=== Raw data ===

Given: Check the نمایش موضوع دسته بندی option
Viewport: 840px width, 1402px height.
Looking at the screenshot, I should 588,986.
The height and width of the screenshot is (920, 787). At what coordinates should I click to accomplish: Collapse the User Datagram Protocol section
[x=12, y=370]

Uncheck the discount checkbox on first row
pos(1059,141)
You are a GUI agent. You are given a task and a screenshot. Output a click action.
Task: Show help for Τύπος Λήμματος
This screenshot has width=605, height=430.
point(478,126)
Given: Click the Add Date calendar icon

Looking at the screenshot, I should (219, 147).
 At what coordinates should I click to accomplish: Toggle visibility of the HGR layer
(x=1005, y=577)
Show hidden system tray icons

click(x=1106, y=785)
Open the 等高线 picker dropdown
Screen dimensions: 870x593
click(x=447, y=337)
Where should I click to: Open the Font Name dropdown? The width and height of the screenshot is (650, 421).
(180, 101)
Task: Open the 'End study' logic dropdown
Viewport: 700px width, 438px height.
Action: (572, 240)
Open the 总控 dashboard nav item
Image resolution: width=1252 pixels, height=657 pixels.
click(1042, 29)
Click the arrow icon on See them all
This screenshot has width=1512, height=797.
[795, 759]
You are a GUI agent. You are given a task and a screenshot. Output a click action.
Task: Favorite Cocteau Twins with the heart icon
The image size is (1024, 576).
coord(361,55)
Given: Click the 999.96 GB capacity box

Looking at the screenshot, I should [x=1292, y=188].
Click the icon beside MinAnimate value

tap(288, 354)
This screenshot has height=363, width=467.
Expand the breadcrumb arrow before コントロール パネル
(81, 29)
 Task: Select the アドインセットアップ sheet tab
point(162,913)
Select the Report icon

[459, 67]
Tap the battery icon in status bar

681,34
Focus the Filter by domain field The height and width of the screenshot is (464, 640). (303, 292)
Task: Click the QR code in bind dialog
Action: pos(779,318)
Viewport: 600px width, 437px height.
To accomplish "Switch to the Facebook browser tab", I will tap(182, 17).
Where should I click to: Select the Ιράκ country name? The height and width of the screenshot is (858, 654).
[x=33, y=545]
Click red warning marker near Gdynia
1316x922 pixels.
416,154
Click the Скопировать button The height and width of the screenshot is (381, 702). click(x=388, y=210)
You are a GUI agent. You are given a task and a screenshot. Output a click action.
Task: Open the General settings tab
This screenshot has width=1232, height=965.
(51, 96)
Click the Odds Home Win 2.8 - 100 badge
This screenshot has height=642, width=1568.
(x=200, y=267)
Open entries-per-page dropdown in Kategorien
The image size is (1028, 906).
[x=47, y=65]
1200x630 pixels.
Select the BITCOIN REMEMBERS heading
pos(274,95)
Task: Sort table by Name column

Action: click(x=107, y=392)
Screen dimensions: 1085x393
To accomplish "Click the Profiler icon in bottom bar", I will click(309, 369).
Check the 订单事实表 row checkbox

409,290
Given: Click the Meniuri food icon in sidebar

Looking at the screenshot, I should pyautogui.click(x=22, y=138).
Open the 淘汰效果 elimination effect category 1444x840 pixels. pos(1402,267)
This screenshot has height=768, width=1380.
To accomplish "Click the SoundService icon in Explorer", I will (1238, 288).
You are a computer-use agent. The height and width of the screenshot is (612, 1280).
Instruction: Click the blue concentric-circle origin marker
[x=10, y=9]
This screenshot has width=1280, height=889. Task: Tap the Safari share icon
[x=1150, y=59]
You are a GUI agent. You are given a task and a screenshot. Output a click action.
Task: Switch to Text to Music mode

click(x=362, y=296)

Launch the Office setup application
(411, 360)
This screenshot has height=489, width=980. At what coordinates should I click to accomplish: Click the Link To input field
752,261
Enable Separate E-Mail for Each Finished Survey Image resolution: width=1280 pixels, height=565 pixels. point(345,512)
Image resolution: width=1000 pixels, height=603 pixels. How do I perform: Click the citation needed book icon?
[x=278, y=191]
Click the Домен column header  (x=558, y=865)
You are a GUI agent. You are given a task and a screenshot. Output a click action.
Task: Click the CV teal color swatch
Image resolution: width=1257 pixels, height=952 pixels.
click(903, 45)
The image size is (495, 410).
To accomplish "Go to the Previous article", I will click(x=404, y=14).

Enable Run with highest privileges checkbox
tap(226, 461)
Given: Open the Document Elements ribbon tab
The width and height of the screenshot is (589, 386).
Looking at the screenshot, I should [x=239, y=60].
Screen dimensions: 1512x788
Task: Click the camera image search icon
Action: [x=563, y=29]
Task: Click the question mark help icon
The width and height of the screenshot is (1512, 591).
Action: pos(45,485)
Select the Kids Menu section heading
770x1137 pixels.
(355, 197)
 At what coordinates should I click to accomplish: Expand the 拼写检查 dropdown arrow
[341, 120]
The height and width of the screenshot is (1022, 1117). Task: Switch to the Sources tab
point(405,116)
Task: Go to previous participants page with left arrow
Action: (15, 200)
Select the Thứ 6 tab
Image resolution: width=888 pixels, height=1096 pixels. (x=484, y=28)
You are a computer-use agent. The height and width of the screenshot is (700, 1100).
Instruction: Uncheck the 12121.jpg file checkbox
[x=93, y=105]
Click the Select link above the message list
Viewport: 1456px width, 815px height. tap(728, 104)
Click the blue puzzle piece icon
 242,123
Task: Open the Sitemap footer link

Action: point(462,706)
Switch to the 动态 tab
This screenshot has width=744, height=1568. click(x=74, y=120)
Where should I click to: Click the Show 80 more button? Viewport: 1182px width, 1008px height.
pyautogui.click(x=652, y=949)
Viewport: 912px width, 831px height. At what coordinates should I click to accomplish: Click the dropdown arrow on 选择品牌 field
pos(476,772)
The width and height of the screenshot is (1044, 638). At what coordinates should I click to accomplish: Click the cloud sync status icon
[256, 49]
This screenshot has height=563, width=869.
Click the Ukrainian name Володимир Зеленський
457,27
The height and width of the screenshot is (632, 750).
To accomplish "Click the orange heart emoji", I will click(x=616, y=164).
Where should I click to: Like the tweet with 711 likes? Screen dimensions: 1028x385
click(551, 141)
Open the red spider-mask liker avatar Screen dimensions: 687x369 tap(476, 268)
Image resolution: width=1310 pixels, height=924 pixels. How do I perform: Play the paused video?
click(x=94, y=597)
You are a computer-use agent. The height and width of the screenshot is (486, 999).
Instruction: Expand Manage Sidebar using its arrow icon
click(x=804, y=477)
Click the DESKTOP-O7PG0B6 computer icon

===

◆ Exercise description
When you reach the line with "Viewport: 700px width, 438px height." in the records above, start writing out lines exactly, and stop once the line with "Viewport: 600px width, 437px height." has been written; include nothing else.

◆ Exercise output
Viewport: 700px width, 438px height.
Action: (572, 240)
Open the 总控 dashboard nav item
Image resolution: width=1252 pixels, height=657 pixels.
click(1042, 29)
Click the arrow icon on See them all
This screenshot has width=1512, height=797.
[795, 759]
You are a GUI agent. You are given a task and a screenshot. Output a click action.
Task: Favorite Cocteau Twins with the heart icon
The image size is (1024, 576).
coord(361,55)
Given: Click the 999.96 GB capacity box

Looking at the screenshot, I should [x=1292, y=188].
Click the icon beside MinAnimate value

tap(288, 354)
This screenshot has height=363, width=467.
Expand the breadcrumb arrow before コントロール パネル
(81, 29)
 Task: Select the アドインセットアップ sheet tab
point(162,913)
Select the Report icon

[459, 67]
Tap the battery icon in status bar

681,34
Focus the Filter by domain field The height and width of the screenshot is (464, 640). (303, 292)
Task: Click the QR code in bind dialog
Action: pos(779,318)
Viewport: 600px width, 437px height.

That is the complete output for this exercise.